Plus de 23 500 Nord-Coréens ont obtenu la nationalité sud-coréenne. Plusieurs centaines d’autres se trouvaient au Japon. Selon des chiffres publiés en 2011 par le Haut-Commissariat des Nations unies pour les réfugiés (HCR), 917 demandeurs d’asile nord-coréens se trouvaient en 2010 dans une « situation analogue à celle de réfugié » dans un certain nombre de pays, dont l’Allemagne, l’Australie, les États-Unis, les Pays-Bas et le Royaume-Uni.
*En mars, 27 Nord-Coréens ont été remis à la Marine nationale de leur pays. Ils faisaient partie d’un groupe de 31 personnes (20 femmes et 11 hommes) se trouvant à bord d’un bateau de pêche qui, pris dans le brouillard, avait dérivé en février dans les eaux sud-coréennes. Quatre membres du groupe ont demandé à rester en Corée du Sud, qui leur a accordé la nationalité.
*En juin, neuf ressortissants nord-coréens sont arrivés en bateau en Corée du Sud. La Corée du Nord aurait alors décidé de limiter l’accès de ses citoyens aux régions frontalières et d’interdire la navigation des petites embarcations le long de la côte occidentale.
*Neuf Nord-Coréens, dont trois enfants, ont été retrouvés en septembre, à bord d’un petit bateau de pêche en bois, au large des côtes de la préfecture japonaise d’Ishikawa.

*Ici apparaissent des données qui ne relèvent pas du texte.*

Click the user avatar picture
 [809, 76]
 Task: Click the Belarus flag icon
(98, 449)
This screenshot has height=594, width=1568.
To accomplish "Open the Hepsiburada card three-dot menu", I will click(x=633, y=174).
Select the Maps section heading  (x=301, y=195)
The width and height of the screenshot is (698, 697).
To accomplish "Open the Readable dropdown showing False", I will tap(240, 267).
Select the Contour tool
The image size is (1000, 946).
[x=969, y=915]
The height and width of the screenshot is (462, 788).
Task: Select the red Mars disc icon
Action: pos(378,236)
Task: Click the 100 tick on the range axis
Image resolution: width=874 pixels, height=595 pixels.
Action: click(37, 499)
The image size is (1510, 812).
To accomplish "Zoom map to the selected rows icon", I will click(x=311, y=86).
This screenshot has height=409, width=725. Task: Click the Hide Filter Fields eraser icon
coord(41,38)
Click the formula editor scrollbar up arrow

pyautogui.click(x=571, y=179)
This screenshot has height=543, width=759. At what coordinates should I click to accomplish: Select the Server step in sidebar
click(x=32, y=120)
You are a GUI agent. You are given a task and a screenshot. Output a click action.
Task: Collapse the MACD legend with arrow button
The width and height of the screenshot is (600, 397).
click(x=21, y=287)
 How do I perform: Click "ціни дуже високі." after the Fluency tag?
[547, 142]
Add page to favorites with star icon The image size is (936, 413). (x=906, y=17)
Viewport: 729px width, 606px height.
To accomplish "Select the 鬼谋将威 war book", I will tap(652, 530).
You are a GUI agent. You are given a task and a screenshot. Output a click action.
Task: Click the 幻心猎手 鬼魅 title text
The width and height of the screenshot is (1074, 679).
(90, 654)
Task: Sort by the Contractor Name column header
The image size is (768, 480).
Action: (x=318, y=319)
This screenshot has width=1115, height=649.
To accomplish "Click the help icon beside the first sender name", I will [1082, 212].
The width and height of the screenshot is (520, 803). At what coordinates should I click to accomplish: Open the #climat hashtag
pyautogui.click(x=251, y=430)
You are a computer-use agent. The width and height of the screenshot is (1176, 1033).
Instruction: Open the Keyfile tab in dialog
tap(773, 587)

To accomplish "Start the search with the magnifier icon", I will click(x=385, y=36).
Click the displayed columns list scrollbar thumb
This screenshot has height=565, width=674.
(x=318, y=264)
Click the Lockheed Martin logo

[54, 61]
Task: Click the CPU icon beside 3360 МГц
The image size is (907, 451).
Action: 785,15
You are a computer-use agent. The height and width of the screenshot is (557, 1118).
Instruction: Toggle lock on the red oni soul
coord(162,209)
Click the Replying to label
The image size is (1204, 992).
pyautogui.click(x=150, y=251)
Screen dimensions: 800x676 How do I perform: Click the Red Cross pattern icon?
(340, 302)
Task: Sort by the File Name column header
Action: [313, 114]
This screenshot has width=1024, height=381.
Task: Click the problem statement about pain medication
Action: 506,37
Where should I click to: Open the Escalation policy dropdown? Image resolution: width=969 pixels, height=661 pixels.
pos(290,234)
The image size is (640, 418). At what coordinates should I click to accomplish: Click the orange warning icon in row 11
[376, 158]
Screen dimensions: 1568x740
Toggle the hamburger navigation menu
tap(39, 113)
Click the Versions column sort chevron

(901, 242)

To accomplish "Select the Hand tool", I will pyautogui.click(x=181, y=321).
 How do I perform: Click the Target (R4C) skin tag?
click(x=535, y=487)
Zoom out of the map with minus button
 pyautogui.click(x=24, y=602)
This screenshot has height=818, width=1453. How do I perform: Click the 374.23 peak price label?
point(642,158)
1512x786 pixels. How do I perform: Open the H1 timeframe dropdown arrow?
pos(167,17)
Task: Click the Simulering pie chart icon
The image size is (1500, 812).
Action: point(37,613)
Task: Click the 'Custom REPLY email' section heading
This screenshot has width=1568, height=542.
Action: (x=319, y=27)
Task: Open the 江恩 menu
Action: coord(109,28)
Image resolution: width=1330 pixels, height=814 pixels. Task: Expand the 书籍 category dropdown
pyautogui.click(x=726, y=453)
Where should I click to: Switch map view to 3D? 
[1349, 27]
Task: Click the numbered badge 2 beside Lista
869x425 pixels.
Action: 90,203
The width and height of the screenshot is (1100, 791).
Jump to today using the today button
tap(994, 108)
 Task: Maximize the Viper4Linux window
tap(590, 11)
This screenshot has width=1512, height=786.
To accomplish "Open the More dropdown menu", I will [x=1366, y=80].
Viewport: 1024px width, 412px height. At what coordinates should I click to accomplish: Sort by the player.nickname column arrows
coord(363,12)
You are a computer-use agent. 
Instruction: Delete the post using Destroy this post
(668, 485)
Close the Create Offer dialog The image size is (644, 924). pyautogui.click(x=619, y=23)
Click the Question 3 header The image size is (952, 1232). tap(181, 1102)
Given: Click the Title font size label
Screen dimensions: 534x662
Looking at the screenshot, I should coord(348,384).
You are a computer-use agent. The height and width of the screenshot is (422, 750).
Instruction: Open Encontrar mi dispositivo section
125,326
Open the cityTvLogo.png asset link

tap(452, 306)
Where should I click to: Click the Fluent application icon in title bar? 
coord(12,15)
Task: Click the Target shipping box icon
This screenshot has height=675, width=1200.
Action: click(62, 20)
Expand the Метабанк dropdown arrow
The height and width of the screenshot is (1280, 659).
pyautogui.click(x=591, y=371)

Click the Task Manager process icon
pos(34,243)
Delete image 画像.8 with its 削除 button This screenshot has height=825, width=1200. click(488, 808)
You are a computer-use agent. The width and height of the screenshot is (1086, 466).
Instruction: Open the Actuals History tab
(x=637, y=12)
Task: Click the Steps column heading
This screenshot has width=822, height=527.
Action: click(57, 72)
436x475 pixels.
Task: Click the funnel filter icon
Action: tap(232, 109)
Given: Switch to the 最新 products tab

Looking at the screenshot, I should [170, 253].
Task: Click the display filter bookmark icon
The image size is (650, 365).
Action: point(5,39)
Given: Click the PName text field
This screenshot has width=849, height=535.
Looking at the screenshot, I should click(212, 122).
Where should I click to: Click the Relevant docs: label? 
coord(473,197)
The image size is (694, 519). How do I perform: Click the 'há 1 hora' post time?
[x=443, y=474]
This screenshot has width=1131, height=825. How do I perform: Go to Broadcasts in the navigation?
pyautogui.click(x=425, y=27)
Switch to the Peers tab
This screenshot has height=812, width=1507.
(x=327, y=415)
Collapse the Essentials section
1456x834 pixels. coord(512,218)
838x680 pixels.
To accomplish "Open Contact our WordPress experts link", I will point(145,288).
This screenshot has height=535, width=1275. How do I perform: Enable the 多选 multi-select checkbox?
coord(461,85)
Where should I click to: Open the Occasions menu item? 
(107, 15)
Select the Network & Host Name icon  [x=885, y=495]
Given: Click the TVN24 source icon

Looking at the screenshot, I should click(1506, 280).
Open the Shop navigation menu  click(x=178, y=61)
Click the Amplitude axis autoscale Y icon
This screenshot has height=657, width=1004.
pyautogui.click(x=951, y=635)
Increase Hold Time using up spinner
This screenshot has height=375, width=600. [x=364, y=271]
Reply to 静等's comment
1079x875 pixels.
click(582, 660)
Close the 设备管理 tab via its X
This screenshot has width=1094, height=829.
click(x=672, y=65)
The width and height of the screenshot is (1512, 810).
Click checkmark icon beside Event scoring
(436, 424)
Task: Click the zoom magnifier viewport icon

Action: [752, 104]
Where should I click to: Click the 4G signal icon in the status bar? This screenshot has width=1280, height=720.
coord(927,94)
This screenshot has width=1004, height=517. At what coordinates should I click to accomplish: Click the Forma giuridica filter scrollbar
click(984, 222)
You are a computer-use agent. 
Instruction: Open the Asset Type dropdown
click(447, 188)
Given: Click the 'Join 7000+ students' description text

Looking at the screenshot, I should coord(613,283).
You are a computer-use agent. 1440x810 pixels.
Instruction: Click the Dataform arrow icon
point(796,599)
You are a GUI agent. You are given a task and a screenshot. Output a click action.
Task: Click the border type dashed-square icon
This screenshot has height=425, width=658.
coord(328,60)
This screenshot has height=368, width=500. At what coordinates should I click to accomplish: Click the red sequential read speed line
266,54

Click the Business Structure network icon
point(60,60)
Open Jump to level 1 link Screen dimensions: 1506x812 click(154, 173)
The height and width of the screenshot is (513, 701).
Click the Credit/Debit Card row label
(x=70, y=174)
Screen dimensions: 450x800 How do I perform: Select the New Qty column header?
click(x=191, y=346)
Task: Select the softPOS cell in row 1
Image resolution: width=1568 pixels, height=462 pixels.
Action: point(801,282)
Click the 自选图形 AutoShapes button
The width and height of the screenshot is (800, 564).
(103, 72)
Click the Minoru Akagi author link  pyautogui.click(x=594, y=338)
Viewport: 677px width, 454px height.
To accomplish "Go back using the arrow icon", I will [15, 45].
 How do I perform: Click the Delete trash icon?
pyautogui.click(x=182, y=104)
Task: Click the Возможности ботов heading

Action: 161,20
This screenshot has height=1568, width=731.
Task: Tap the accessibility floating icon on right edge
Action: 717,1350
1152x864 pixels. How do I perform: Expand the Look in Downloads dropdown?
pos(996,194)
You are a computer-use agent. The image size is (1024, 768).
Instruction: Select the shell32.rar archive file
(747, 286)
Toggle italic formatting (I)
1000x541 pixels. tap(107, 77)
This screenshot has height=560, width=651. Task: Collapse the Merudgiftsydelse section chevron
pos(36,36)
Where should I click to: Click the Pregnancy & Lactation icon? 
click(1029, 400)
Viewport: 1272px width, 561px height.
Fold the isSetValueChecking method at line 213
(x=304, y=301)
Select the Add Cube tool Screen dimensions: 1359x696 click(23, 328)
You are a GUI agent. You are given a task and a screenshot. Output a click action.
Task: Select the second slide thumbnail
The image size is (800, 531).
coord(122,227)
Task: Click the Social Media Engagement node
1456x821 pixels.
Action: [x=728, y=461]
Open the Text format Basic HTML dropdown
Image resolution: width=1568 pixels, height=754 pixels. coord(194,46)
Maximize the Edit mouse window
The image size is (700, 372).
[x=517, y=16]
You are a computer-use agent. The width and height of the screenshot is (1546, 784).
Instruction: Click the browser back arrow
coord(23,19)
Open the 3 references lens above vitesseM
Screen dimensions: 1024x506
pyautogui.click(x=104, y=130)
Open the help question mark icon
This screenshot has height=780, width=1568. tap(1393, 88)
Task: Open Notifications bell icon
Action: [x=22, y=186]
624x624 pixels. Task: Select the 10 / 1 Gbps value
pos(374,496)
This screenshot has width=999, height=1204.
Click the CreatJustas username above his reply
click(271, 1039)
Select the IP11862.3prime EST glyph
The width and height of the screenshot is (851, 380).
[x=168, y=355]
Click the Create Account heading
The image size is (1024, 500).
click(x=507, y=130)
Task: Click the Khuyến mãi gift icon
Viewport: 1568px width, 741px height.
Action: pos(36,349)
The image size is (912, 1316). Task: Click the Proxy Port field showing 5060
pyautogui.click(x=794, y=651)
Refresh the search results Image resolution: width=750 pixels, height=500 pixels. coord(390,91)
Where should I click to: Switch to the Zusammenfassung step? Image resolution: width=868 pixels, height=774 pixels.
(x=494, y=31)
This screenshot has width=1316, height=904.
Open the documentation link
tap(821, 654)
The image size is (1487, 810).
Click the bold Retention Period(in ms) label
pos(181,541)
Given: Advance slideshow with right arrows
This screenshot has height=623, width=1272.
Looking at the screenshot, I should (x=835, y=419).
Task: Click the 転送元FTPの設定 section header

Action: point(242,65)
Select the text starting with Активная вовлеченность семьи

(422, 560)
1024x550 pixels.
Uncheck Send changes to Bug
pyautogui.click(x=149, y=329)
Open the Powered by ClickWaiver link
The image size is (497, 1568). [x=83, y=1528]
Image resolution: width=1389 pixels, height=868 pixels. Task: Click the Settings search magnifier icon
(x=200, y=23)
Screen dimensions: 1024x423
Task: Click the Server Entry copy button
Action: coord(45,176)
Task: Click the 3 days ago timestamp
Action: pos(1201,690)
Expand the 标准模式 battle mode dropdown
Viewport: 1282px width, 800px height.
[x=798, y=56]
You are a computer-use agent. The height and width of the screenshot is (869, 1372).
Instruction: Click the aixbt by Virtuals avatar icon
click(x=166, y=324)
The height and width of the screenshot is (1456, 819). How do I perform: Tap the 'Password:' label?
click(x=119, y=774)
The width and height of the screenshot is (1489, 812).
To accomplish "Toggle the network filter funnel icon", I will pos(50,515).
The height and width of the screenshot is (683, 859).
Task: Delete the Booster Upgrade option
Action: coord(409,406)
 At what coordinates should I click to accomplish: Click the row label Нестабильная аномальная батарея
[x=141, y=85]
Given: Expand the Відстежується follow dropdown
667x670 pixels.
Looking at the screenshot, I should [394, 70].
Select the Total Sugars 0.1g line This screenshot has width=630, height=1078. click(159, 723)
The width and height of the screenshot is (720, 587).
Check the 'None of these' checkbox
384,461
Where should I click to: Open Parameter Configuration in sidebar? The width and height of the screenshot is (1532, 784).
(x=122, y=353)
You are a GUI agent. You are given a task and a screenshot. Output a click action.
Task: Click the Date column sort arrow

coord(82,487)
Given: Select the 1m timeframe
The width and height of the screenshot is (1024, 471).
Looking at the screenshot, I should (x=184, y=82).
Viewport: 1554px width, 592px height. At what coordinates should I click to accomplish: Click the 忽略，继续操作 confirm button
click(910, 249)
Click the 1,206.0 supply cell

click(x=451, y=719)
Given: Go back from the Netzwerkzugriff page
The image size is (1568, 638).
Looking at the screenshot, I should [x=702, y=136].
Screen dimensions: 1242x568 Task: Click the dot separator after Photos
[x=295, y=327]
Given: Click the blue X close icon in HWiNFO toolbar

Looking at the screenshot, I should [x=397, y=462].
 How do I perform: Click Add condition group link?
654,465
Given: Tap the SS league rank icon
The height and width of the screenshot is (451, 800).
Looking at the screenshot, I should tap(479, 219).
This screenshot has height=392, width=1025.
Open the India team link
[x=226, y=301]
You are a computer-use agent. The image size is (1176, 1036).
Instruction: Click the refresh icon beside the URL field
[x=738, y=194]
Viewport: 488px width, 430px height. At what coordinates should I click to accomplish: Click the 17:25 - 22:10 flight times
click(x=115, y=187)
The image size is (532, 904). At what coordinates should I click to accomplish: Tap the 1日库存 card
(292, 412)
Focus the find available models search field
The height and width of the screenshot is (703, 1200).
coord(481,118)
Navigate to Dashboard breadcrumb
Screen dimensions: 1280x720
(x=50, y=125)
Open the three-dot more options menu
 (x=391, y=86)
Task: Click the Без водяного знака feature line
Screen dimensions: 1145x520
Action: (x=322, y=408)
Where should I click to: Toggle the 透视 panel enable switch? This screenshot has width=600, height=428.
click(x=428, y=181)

Ils ont dans un premier temps été placés en détention à Nagasaki, avant d’être autorisés à se rendre en Corée du Sud.

Surveillance internationale

Le rapporteur spécial des Nations unies sur la situation des droits de l’homme en République populaire démocratique de Corée n’a pas été autorisé à se rendre sur place. En septembre, 40 ONG, dont Amnesty International, ont créé une coalition internationale à Tokyo pour demander la mise en place d’une commission d’enquête sur les crimes contre l’humanité commis par le gouvernement nord-coréen. En mai, Robert King, envoyé spécial des États-Unis pour les droits humains et les questions humanitaires en Corée du Nord, a effectué une visite sans précédent dans le pays, à la tête d’une délégation chargée d’évaluer la gravité de la crise alimentaire. Il est reparti accompagné du missionnaire américano-coréen Jun Eddie Yong-su, qui avait été maintenu pendant six mois en détention pour « activité religieuse inappropriée ou illégale ».

Visites et documents d’Amnesty International

 North Korea : Political prison camps (ASA 24/001/2011).